Inside, agricultural students had brought in vegetables, herbs, gourds and decorative plants, counted each and divided by the number of shareholders to formulate a list of what each shareholder should collect. This part of the process was really mysterious at first as I shuffled between ancient supermarket refrigerator bins, trying to figure out what the hell I was looking at and whether or not I recognized it as food. One aspect of the CSA experience is education: the aggies learn how to grow a wide variety of plants and shareholders learn how to prepare tasty stuff they’ve never heard of. It works great. In fact, it works so well that a couple of years ago, my sister Daria shared a share with Trout and learned to like, then love, sorrel. Daria’s sorrel problem was so bad she found herself staring into her reusable treehugger grocery bag, shouting, “WHERE THE FUCK IS MY SORREL?”

(Note: though Daria would rather chew off her French manicure than touch dirt I’m planting sorrel for her in a planter sorrel will like and her homeowners’ association will surely disparage. I would bet my shoes the association has not seen anything like full-metal Daria on a sorrel-inspired rampage, and I will laugh and laugh. And have bail money.)
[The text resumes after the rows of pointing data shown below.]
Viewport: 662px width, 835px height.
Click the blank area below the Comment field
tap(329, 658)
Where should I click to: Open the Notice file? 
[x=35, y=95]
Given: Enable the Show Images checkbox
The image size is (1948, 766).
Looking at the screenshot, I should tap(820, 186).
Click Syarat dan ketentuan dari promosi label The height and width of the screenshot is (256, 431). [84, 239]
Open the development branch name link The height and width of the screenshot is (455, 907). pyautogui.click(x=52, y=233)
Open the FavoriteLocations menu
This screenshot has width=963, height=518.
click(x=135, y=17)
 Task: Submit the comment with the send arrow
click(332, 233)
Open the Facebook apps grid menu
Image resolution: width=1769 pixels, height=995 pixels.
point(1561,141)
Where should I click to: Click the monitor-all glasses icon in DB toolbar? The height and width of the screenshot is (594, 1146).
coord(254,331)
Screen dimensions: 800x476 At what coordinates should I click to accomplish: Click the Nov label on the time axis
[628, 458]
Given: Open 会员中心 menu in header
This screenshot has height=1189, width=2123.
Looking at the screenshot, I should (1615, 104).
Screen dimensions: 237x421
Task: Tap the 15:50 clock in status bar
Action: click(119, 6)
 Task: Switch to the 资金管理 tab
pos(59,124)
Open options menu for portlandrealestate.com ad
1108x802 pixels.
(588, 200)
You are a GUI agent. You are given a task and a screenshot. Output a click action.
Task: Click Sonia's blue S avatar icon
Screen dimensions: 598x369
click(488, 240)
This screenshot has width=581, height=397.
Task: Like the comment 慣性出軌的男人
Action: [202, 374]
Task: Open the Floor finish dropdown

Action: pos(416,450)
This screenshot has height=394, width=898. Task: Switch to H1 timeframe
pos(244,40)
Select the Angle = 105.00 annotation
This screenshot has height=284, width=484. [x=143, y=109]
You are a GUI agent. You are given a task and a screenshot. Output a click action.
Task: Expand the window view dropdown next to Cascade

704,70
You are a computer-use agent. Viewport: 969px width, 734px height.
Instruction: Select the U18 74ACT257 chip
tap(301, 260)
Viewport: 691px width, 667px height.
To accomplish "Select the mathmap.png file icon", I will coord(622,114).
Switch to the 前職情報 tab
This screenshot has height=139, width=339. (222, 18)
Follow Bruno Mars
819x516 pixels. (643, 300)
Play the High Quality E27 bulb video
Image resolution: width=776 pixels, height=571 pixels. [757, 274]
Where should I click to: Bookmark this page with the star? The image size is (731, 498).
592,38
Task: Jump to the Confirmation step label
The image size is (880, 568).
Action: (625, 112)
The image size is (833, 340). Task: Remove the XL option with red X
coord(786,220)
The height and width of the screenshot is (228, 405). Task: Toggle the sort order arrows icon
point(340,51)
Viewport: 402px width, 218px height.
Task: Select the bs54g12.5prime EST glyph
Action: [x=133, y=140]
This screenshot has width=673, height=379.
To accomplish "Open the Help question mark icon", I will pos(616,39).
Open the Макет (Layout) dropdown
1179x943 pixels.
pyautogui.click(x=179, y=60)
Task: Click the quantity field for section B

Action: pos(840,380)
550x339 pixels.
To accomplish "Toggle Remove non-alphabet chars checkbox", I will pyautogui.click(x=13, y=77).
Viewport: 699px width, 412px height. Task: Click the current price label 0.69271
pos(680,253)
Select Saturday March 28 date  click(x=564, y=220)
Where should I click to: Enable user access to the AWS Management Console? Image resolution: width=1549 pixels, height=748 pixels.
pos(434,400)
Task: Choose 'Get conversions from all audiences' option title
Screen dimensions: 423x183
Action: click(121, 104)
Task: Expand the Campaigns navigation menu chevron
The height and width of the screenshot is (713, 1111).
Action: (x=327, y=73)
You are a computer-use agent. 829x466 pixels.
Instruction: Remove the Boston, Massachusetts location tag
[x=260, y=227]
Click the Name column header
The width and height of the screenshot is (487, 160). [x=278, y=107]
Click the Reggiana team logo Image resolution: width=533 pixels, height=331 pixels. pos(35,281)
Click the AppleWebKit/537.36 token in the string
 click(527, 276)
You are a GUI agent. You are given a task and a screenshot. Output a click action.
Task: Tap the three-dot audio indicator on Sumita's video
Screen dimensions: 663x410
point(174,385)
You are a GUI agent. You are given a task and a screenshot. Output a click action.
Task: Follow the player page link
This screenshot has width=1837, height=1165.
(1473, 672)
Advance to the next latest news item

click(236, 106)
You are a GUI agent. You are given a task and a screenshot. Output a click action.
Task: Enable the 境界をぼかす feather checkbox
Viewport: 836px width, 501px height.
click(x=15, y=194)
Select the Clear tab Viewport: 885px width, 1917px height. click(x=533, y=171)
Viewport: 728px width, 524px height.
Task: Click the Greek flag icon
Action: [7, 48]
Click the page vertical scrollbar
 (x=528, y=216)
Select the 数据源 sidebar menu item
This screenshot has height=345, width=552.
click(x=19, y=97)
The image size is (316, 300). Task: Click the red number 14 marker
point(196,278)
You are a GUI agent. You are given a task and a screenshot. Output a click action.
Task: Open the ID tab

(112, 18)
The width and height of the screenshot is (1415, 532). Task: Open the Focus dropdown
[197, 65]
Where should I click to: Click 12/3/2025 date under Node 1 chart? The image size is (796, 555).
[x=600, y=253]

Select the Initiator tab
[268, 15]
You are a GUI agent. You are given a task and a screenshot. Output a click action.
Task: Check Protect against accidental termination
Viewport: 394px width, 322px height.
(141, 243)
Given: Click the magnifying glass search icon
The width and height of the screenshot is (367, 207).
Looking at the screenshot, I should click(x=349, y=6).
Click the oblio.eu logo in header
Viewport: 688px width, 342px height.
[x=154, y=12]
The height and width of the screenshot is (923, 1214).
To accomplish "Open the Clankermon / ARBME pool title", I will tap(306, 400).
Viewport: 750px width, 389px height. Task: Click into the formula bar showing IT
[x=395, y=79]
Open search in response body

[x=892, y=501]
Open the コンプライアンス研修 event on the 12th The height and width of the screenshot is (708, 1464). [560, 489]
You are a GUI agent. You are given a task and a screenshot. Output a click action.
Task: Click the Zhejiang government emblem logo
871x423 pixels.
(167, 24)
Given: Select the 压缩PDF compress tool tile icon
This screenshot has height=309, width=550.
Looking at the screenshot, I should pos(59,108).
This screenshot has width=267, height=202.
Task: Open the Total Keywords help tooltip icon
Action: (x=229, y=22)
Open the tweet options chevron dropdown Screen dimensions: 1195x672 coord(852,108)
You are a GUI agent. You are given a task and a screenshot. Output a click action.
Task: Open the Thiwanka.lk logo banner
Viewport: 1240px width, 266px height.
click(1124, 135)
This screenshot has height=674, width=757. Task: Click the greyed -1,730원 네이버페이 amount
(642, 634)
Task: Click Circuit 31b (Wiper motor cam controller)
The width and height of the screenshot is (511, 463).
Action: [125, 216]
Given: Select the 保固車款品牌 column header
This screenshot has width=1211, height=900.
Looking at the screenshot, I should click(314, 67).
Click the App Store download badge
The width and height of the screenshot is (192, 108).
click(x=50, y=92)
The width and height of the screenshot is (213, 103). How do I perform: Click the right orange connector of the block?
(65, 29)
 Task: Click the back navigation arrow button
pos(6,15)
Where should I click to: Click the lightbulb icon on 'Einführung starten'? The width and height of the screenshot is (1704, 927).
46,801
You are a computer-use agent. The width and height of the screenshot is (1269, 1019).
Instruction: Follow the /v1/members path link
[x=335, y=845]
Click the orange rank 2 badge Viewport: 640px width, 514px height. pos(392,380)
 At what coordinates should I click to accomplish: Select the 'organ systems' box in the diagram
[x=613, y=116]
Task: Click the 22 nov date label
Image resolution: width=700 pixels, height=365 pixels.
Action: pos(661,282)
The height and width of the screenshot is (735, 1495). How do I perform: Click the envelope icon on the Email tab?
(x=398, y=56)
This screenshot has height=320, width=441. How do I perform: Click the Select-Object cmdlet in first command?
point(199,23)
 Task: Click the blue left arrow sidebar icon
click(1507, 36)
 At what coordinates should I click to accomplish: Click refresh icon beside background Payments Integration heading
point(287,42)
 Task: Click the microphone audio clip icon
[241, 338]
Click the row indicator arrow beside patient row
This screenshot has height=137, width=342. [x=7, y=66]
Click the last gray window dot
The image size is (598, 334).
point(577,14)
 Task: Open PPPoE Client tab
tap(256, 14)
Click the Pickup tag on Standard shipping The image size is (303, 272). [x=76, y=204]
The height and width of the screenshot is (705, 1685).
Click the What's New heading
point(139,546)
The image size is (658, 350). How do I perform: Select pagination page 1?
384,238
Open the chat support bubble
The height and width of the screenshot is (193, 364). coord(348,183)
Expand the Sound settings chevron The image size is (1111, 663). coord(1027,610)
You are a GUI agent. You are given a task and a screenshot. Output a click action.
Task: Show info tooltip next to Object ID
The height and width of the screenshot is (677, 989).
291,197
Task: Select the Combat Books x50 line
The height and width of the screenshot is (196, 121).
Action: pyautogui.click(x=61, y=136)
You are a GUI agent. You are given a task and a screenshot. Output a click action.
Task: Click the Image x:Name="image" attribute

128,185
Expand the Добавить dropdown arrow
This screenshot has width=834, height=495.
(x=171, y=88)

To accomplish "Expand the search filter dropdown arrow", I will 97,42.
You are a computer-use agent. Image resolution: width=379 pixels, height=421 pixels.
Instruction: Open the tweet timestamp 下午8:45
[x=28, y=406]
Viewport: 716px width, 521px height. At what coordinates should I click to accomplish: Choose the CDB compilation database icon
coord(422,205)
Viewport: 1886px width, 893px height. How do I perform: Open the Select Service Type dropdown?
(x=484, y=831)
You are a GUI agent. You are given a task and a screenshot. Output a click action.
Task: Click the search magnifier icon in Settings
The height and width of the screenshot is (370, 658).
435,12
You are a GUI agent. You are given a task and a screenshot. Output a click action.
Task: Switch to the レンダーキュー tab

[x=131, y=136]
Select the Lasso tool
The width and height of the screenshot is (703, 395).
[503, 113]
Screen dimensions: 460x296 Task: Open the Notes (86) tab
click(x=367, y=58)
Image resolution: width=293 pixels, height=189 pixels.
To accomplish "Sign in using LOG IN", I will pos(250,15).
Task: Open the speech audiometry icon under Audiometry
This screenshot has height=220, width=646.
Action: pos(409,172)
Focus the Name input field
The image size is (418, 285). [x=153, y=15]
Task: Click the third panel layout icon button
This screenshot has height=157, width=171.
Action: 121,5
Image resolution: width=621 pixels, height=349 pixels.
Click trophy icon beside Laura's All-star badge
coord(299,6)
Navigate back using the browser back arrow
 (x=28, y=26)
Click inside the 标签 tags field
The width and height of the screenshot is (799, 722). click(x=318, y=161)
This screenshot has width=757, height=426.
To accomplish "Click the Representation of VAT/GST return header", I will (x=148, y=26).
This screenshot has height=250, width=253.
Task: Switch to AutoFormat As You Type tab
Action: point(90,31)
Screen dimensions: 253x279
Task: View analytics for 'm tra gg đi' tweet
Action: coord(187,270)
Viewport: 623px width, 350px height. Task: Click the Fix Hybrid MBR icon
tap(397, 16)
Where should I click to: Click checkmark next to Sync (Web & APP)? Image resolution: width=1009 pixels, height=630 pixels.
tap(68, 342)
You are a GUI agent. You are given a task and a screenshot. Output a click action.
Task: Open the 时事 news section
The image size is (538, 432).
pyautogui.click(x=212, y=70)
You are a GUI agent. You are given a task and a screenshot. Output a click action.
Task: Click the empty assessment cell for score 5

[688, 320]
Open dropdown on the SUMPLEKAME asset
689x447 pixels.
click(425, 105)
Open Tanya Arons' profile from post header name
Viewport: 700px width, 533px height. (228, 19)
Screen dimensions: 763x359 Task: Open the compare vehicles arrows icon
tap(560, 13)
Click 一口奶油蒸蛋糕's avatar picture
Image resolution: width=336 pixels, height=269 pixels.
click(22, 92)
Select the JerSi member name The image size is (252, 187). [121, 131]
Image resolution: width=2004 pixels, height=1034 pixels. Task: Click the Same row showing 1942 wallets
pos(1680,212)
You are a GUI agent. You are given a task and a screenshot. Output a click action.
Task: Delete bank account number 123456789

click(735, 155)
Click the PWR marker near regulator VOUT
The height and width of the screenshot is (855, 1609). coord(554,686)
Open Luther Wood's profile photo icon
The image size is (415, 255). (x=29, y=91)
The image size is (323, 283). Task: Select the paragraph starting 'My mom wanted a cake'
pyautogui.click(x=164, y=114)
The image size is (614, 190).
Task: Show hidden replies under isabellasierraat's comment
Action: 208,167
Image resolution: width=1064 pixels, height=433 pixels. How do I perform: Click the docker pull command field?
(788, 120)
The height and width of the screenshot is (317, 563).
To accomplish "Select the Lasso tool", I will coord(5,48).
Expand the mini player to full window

CSA shares aren’t cheap. We’re looking into them because supporting local farmers is crucial, supporting agricultural students learning organic growing techniques is an investment in a healthy future for us all and because, dang it, I have a lot to learn and can’t wait to give new things a try. A CSA share, if we were lucky enough to get one, would be on the outer, pointiest edge of what Pete and I could afford if we pinched a few pennies and watched black and white TV. That could be funny. Plus: we’re going to learn to grow sorrel in a hostile environment.

Instead I Pour the Milk

Never in my life have I personally been so frigging happy. Let’s deal with that, shall we? Maybe it’s the man, the food, the cats, the neighborhood, the job, the people – I can’t say because I’m writing for shit and it’s the middle of winter – but I am very happy, generally. Last week, I went to town meeting about sustainable living. One committee member said the schools aren’t going to do something just because it’s the right thing to do and I didn’t punch her in the face because I’ve fucking matured. I take things in stride now. My hip is kicking my ass, making it tough to put on socks. I bought scuffs on sale for more than 50% off, causing me to do a cautious Happy Dance. Drusy got a box just the right size for a 6 lb. cat. Halle-freaking-lujah.